TROIS MAÎTRES-MOTS: ANTICIPATION – ROUTINES – RÈGLES

La vérité est que j’aurais très bien pu éviter cette situation, j’aurais pu essayer de minimiser la violence de la crise, mais je ne l’ai pas fait. Je pensais que c’était gérable. Pourtant je le sais ! À cet âge ils adorent les routines, nos bébés. Cela leur donne un sentiment de contrôle et de sécurité. J’aurais pu prévenir que je rentrerai plus tôt et m’assurer qu’il avait mangé avant que je ne rentre. Le petit gars ne connait pas la notion d’heure ! Tout ce qu’il sait, c’est que quand il voit maman, cela signifie que le lait est pour bientôt. Alors, j’aurais beau crié que ce n’est pas l’heure, lui à sa façon criera en retour : « Si ! Tu es là, donc c’est l’heure ». Quelle beau dialogue de sourds n’est-ce pas ? Une fois que j’ai reconnu ma part de responsabilité dans la situation, la façon dont je l’appréhende et la gère change radicalement. Je me souviens être celle-là même qui a fait un post il y a quelques mois, dans lequel je donnais quelques techniques pour traverser plus sereinement cette période. Ce serait bien que j’applique mes propres conseils n’est-ce pas ?
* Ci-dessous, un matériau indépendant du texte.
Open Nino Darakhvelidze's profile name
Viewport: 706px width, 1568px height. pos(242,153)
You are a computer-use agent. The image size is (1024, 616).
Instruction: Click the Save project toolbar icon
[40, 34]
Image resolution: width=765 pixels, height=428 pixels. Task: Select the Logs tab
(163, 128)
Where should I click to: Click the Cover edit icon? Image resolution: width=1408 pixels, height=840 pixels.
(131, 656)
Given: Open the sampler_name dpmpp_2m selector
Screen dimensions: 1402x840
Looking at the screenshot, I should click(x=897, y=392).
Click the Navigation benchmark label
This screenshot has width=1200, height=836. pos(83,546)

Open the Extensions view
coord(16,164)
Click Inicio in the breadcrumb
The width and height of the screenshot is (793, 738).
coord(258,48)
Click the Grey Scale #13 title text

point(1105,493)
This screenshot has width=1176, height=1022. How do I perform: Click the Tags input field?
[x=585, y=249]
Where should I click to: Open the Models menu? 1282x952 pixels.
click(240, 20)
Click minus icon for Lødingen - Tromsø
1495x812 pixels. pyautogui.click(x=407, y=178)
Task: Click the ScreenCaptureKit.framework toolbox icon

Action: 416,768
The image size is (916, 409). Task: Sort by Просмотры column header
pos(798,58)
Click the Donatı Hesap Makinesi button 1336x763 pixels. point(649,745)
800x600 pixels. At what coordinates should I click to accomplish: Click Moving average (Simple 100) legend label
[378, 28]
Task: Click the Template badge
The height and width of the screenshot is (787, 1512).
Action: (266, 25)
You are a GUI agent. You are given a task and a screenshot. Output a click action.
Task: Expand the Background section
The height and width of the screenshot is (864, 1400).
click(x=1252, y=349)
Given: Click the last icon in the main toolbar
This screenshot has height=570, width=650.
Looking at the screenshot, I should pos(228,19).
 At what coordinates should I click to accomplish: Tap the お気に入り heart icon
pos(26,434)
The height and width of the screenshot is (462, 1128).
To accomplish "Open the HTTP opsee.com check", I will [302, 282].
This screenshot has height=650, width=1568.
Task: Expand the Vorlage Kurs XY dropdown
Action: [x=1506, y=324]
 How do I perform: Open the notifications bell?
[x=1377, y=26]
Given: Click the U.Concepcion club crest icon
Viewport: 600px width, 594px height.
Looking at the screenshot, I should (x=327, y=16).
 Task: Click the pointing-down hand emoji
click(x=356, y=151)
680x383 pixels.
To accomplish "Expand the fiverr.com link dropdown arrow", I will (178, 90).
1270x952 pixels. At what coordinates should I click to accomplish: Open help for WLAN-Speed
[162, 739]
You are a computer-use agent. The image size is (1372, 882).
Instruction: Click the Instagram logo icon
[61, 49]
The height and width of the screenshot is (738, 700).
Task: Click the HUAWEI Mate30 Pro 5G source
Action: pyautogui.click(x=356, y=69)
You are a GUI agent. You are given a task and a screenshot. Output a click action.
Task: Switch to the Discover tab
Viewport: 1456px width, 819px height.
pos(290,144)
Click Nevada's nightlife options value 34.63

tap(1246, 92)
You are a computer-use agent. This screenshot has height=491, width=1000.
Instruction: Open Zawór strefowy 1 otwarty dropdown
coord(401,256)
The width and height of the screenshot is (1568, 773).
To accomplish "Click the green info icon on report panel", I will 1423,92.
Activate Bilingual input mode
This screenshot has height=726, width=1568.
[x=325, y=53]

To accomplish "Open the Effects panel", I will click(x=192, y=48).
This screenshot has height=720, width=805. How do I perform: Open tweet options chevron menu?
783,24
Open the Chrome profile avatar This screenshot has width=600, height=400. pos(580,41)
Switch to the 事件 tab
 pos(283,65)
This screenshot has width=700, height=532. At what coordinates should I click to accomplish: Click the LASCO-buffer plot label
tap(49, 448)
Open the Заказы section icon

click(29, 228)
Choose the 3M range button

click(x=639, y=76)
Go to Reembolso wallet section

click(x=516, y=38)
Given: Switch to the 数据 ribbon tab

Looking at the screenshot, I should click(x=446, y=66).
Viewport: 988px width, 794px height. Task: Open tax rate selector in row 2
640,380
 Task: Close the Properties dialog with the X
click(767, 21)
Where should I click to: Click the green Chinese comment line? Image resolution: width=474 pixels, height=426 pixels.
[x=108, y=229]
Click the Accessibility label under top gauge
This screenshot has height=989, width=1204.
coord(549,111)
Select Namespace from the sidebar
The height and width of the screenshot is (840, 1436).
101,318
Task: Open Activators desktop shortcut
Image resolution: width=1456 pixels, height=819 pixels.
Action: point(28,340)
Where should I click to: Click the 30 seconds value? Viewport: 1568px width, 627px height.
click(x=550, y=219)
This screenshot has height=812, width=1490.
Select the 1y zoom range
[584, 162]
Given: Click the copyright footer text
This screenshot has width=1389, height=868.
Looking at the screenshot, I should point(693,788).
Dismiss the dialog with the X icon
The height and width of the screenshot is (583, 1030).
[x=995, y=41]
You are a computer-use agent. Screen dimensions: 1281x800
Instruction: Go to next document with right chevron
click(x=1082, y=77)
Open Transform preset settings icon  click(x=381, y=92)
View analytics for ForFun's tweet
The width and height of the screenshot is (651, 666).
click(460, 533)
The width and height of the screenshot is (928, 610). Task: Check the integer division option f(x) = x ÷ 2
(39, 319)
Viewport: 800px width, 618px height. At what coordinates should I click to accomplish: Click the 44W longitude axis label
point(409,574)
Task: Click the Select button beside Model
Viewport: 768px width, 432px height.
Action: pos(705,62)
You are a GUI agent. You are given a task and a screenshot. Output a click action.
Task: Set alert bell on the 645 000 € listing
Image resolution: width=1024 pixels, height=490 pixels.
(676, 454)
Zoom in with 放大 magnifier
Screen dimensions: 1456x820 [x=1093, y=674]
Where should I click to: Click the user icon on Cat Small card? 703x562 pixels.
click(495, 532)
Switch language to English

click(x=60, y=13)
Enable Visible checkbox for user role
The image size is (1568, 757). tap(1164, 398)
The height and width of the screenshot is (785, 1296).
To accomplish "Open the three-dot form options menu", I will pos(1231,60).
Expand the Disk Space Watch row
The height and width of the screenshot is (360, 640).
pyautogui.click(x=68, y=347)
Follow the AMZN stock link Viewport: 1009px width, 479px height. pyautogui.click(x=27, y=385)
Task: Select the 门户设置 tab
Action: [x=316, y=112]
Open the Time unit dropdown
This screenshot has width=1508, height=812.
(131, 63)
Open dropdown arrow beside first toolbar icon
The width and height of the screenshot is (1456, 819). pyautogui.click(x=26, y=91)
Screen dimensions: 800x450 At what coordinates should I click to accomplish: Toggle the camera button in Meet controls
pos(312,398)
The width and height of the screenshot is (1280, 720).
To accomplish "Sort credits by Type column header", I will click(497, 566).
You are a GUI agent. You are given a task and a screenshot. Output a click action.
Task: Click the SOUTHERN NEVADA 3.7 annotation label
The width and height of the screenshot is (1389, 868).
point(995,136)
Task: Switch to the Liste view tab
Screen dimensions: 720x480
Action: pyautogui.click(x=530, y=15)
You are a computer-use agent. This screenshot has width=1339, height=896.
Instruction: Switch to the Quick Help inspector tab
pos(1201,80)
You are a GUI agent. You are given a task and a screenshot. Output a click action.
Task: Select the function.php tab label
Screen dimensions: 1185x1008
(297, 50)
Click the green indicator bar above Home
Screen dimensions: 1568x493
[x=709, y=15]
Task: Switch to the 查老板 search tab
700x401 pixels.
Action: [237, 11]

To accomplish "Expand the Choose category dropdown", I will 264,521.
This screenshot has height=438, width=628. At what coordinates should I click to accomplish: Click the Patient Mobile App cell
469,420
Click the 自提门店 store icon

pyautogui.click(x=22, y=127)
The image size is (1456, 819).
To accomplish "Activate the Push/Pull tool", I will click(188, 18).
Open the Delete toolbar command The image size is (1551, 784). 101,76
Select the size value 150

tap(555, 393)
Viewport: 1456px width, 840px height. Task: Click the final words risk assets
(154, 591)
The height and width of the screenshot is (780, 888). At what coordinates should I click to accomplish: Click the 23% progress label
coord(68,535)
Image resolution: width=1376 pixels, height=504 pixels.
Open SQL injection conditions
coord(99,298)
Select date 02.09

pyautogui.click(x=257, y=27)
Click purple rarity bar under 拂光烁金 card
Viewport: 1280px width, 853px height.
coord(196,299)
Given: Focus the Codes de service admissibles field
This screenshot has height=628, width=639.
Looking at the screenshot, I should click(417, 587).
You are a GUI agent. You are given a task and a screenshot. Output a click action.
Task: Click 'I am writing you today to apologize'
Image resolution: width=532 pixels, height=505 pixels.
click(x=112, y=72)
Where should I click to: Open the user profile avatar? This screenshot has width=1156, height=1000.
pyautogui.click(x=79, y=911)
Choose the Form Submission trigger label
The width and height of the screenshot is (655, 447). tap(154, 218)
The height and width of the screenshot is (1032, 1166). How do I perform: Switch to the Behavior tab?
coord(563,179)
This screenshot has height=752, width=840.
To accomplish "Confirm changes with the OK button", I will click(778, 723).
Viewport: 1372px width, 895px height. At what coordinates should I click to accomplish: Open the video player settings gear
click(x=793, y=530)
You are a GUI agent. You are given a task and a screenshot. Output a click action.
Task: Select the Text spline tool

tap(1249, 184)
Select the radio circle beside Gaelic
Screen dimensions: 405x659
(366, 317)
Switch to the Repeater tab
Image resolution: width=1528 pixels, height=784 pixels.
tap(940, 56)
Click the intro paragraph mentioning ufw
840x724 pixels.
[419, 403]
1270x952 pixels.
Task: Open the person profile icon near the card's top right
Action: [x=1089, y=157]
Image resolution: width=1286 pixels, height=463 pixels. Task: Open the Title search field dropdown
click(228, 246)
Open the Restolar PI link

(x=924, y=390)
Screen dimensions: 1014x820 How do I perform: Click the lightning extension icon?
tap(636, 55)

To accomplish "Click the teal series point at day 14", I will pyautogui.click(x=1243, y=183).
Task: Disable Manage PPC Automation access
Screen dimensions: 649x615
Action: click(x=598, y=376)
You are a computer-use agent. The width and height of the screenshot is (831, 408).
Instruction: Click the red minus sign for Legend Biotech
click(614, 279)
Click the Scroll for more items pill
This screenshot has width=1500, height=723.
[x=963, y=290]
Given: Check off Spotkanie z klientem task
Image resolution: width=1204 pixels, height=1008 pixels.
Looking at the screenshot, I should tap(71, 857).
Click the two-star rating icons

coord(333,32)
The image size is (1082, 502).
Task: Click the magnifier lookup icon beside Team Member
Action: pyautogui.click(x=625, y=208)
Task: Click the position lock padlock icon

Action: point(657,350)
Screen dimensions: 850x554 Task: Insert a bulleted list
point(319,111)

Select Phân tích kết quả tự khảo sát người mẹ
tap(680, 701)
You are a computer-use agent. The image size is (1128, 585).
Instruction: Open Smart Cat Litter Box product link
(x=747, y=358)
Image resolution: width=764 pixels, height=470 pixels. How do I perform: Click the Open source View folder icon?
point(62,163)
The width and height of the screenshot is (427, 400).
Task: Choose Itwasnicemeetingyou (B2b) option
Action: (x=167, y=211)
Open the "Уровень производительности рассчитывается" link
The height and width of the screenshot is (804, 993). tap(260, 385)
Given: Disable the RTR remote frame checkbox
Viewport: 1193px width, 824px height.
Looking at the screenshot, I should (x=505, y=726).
Alors, je me souviens de mon conseil numéro 3 : « Soyez inspiré ». L’inspiration, ça me connait! J’ai très vite mis ma fatigue de côté et en prenant bien garde de ne pas faire attention à lui, j’ai réussi à détourner l’attention de mon petit gars et on a fini par passer une belle soirée tranquille en famille. Je dois tout de même préciser que pour cette fois, il a fallu faire une concession : donner le lait avant et le repas après. Et si à cet instant, tu te dis : « Bof, il a finalement obtenu gain de cause ! », alors oui tu as sans doute raison. Néanmoins, je pense que quelle que soit la situation difficile à laquelle on doit faire face, qu’elle soit d’ordre familiale, professionnelle ou personnelle, il est essentiel de se demander ce qu’on a appris. Qu’est-ce que la situation nous a apporté comme information précieuse ? Qu’avons-nous appris sur nous-mêmes et sur les autres ? Travailler au quotidien avec les enfants, m’ont encore fait prendre conscience de l’importance de ces trois maitre-mots : L’anticipation, les routines et les règles.

NON, VOUS N’ÊTES PAS UN MAUVAIS PARENT

Il est possible de prévenir certaines crises. Pour ce faire, il est nécessaire de rester très attentif à l’humeur de votre enfant et d’essayer d’éviter les situations susceptibles de provoquer une crise de colère. Les trois maîtres-mots énumérés plus haut peuvent être d’une aide précieuse s’ils sont mis en application avec régularité.

Si vous êtes parents, alors vous savez que les supermarchés sont souvent des terrains propices à la crise. Il est important pour les parents de se souvenir que regarder son enfant se jeter au sol dans la rue ou crier de colère dans le supermarché ne fait pas d’eux de mauvais parents. Vous n’avez pas à avoir honte. Le sentiment qui sera le vôtre à ce moment précis déterminera la façon dont vous réagirez face à votre enfant. Alors NON, vous n’êtes pas un mauvais parent. Soyez patient, ignorez les regards désapprobateurs et concentrez-vous sur votre enfant. Vous le connaissez mieux que tous les donneurs de leçon autour de vous, faites de votre mieux pour lui, tout comme pour vous. Et souvenez-vous : ce n’est qu’une phase.